(Saved entries)

============================================================

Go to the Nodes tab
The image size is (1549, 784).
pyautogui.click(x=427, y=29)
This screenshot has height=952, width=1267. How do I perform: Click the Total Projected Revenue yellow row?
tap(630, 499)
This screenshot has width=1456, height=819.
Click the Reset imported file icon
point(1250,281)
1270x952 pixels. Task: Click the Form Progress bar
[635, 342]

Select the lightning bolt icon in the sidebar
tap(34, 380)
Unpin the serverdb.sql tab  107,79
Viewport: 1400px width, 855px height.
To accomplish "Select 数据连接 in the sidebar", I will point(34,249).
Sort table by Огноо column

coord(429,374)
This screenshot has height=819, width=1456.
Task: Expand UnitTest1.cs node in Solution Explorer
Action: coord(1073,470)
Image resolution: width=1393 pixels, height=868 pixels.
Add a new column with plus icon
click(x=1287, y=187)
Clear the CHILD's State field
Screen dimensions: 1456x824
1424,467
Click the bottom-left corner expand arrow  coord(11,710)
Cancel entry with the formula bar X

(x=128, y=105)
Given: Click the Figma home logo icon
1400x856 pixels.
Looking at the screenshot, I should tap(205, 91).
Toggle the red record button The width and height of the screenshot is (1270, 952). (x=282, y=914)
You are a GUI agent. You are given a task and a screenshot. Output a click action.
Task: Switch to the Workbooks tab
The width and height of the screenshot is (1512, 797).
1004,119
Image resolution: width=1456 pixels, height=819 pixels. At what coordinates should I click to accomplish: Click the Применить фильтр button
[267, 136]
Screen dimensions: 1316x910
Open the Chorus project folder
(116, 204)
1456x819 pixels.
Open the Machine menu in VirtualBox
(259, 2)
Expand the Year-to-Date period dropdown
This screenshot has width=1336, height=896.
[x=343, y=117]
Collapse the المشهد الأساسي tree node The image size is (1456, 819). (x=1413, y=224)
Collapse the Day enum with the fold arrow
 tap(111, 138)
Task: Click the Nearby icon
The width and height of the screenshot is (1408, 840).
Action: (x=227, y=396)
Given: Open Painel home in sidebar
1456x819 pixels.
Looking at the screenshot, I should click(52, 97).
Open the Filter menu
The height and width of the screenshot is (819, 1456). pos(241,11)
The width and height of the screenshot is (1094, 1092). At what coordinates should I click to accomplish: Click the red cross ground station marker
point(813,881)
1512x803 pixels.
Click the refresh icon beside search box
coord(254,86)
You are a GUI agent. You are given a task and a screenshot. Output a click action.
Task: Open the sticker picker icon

============================================================

(Instructions for the task) Once you have read the entries above, copy them out exactly as they were given.

(Response to the exercise)
Go to the Nodes tab
The image size is (1549, 784).
pyautogui.click(x=427, y=29)
This screenshot has height=952, width=1267. How do I perform: Click the Total Projected Revenue yellow row?
tap(630, 499)
This screenshot has width=1456, height=819.
Click the Reset imported file icon
point(1250,281)
1270x952 pixels. Task: Click the Form Progress bar
[635, 342]

Select the lightning bolt icon in the sidebar
tap(34, 380)
Unpin the serverdb.sql tab  107,79
Viewport: 1400px width, 855px height.
To accomplish "Select 数据连接 in the sidebar", I will point(34,249).
Sort table by Огноо column

coord(429,374)
This screenshot has height=819, width=1456.
Task: Expand UnitTest1.cs node in Solution Explorer
Action: coord(1073,470)
Image resolution: width=1393 pixels, height=868 pixels.
Add a new column with plus icon
click(x=1287, y=187)
Clear the CHILD's State field
Screen dimensions: 1456x824
1424,467
Click the bottom-left corner expand arrow  coord(11,710)
Cancel entry with the formula bar X

(x=128, y=105)
Given: Click the Figma home logo icon
1400x856 pixels.
Looking at the screenshot, I should tap(205, 91).
Toggle the red record button The width and height of the screenshot is (1270, 952). (x=282, y=914)
You are a GUI agent. You are given a task and a screenshot. Output a click action.
Task: Switch to the Workbooks tab
The width and height of the screenshot is (1512, 797).
1004,119
Image resolution: width=1456 pixels, height=819 pixels. At what coordinates should I click to accomplish: Click the Применить фильтр button
[267, 136]
Screen dimensions: 1316x910
Open the Chorus project folder
(116, 204)
1456x819 pixels.
Open the Machine menu in VirtualBox
(259, 2)
Expand the Year-to-Date period dropdown
This screenshot has width=1336, height=896.
[x=343, y=117]
Collapse the المشهد الأساسي tree node The image size is (1456, 819). (x=1413, y=224)
Collapse the Day enum with the fold arrow
 tap(111, 138)
Task: Click the Nearby icon
The width and height of the screenshot is (1408, 840).
Action: (x=227, y=396)
Given: Open Painel home in sidebar
1456x819 pixels.
Looking at the screenshot, I should click(52, 97).
Open the Filter menu
The height and width of the screenshot is (819, 1456). pos(241,11)
The width and height of the screenshot is (1094, 1092). At what coordinates should I click to accomplish: Click the red cross ground station marker
point(813,881)
1512x803 pixels.
Click the refresh icon beside search box
coord(254,86)
You are a GUI agent. You are given a task and a screenshot. Output a click action.
Task: Open the sticker picker icon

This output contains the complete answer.